Imprezowa ruletka to propozycja dla tych, którzy chcą sprawdzić, czy magia andrzejkowego wieczoru idzie w parze ze szczęściem… Aby rozpocząć grę, należy po pierwsze – primo – napełnić kieliszki wyborowym trunkiem, po drugie – też primo - zakręcić kołem i czekać w napięciu kogo „zrobi” zwycięzcą biała, podskakująca kuleczka. Moja imprezowa ruletka jest świetnym pomysłem na rozkręcenie każdej, właściwie nie tylko andrzejkowej imprezy. Chcecie się przekonać? :-) Wystarczy tylko zakręcić…

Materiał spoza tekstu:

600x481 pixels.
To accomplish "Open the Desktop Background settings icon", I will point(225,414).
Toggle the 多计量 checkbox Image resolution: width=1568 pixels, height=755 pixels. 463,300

Tym, którzy jednak od gier hazardowych woleliby się trzymać z daleka, proponuję imprezową wieżę. Nie, nie mam na myśli muzyki, chociaż ona także decyduje o tym, czy będzie tanecznie, śmiesznie czy może bardziej filozoficznie. Imprezowa wieża to jenga dla dorosłych. :-) Mówi Wam to coś? Na wszelki wypadek jednak objaśnię: gra polega na zbudowaniu wieży z klocków - na każdym z nich znajduje się jakieś polecenie do wykonania np. pijesz jednego, pijesz dwie kolejki, wszyscy piją poza Tobą, pijesz z graczem z prawej itd… Wygrywa ten, kto wykona ruch jako ostatni lub ten, kto – chyba nietrudno zgadnąć – najdłużej utrzyma się na nogach. :-) Jak widzicie więc, nie jest łatwo wygrać. :-) Ale spróbować warto, bo zabawa rozkręci nawet największych ponuraków :-) i przyniesie masę śmiechu, a czyż nie o to chodzi w imprezach? Pewne jest to, że wyjściu z imprezy, na której gości "zabawiała" imprezowa wieża, nikt nie będzie się czuł spragniony. :-)
Zanim zacznę życzyć Wam szampańskiej zabawy i niezapomnianych przeżyć (tak, tak – dobrze wiem, co mówię :-) ) składam serdeczne życzenia wszystkim Andrzejom, bo przecież dzisiaj jest ich święto.